The bar was a section of the hotel lobby area bordered by a half wall. Joan, in pants, jumped over. I, in a dress, managed to keep my ladylike demeanor intact by carefully maneuvering my way over the wall. We were halfway to an ashtray when the alarm went off. Let’s just say I wasn’t as ladylike as I lept over the wall to safety. Walking carefully to the front of the hotel, one could clearly hear Joan Hess say, “Is it a fire? Must be. Maybe we should leave.” I could not respond. I was giggling too hard. And I’m not much of a giggler, but then the situation clearly called for nothing less.
It was that evening that we discovered that the hotel next door to ours (with, we assumed, clean floors and an open bar) was hosting a sci-fi convention. Joan, Jan and I looked at each other and, of course, Joan said, “Well, duh. Let’s go.” So we did. On the escalator to the lobby we saw a man dressed in a full “Cats” the musical costume. He was gorgeous.
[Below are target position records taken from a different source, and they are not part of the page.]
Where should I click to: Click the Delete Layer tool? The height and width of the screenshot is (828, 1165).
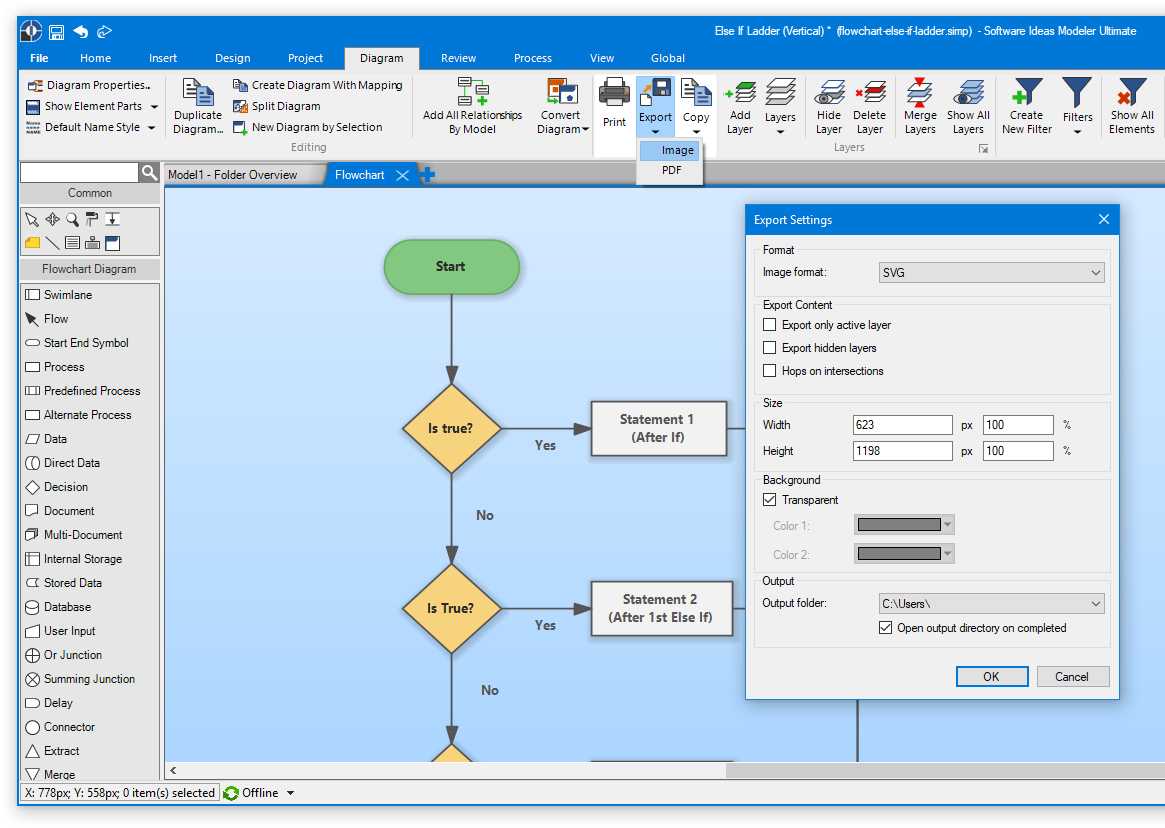(869, 105)
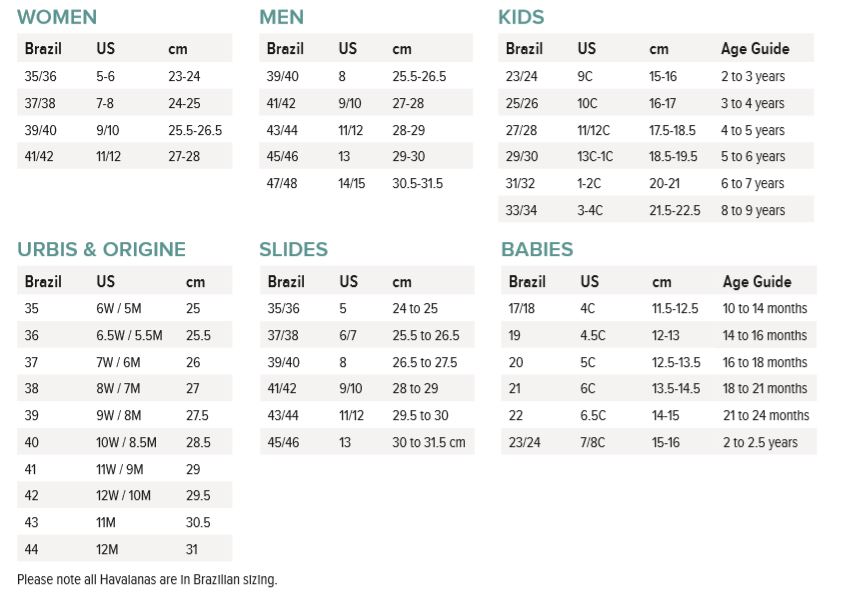Click the KIDS section heading

(x=521, y=17)
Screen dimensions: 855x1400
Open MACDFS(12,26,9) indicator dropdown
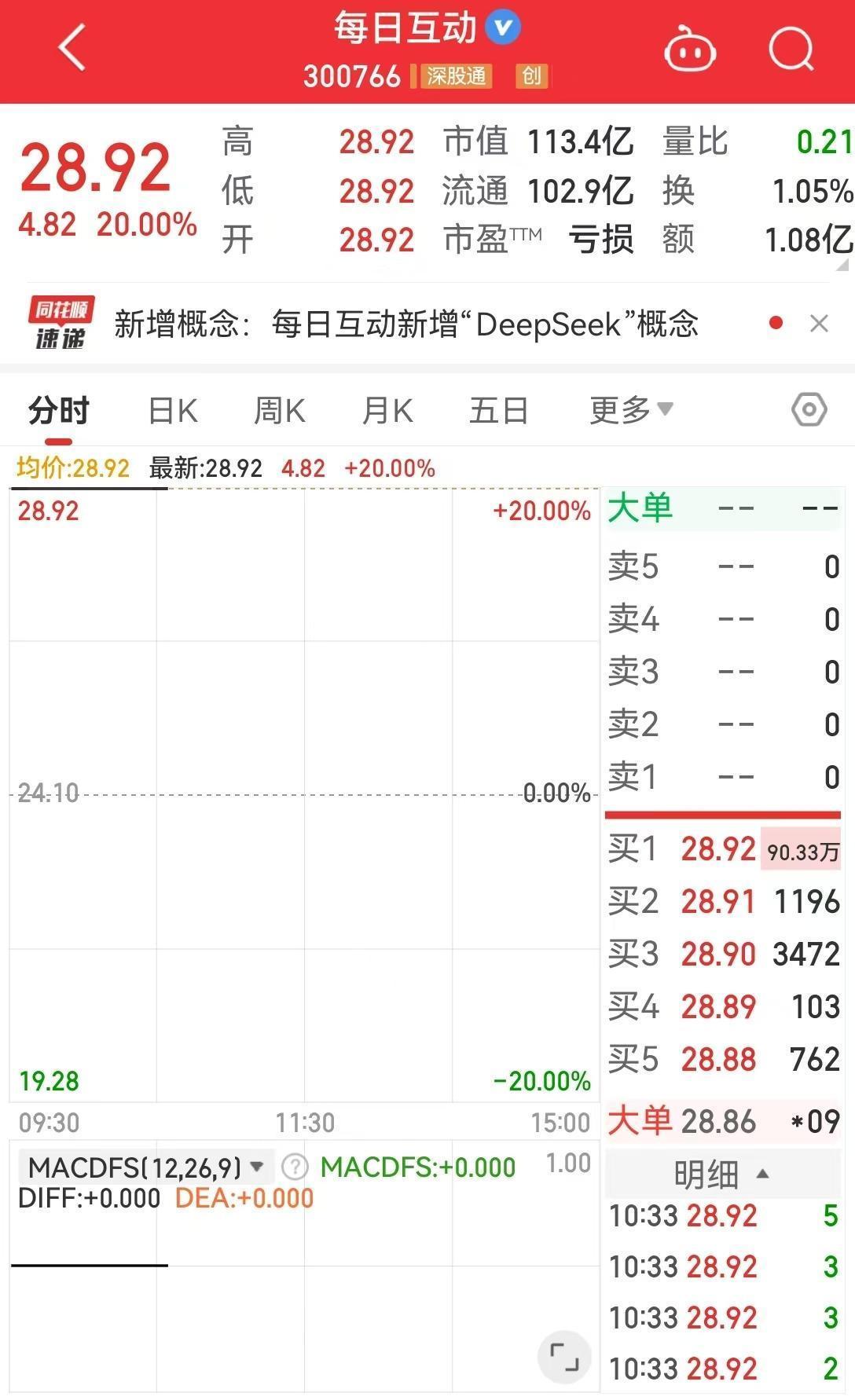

Once in the lobby area we saw more women than we cared to see dressed in the skimpy Star Fleet women’s uniform, a man with a black wig and pointy ears, three or four red suits (we didn’t stand too close to them -- you know they’re always the first to die), and then the contingent of Star Wars characters: three Princess Lea’s, a couple of Han Solos, and one Chubaca. Which was all quite fascinating and instigated a discussion of why we mystery people didn’t dress up. Of course, for the guys it would be easy: a couple hundred Sherlock Holmeses, a few Hercule Peroits, a Sam Spade or two. But for us, the women, who did we have besides Miss Marple and a few dames in red dresses? We decided to let that idea stay on the back burner. Eventually we found ourselves in the basement level in a room occupied by fantasy gamers (always the basement, the poor guys), with nothing very exciting going on. So we headed back to our dingy, mostly barless hotel.
The one really good thing about those conventions are the stories that can be told. When everything goes right, there are no stories. It’s the mess-ups and derailments that made a con memorable. If I could remember the name of that hotel, believe me I’d post it here. Hell, I’d post it anywhere, although I’m pretty sure it died a natural death years ago.
Looking forward to new adventures in New Orleans, where I’m sure the bar will always be open.
P.S. Whatever Velma might have told you isn't true.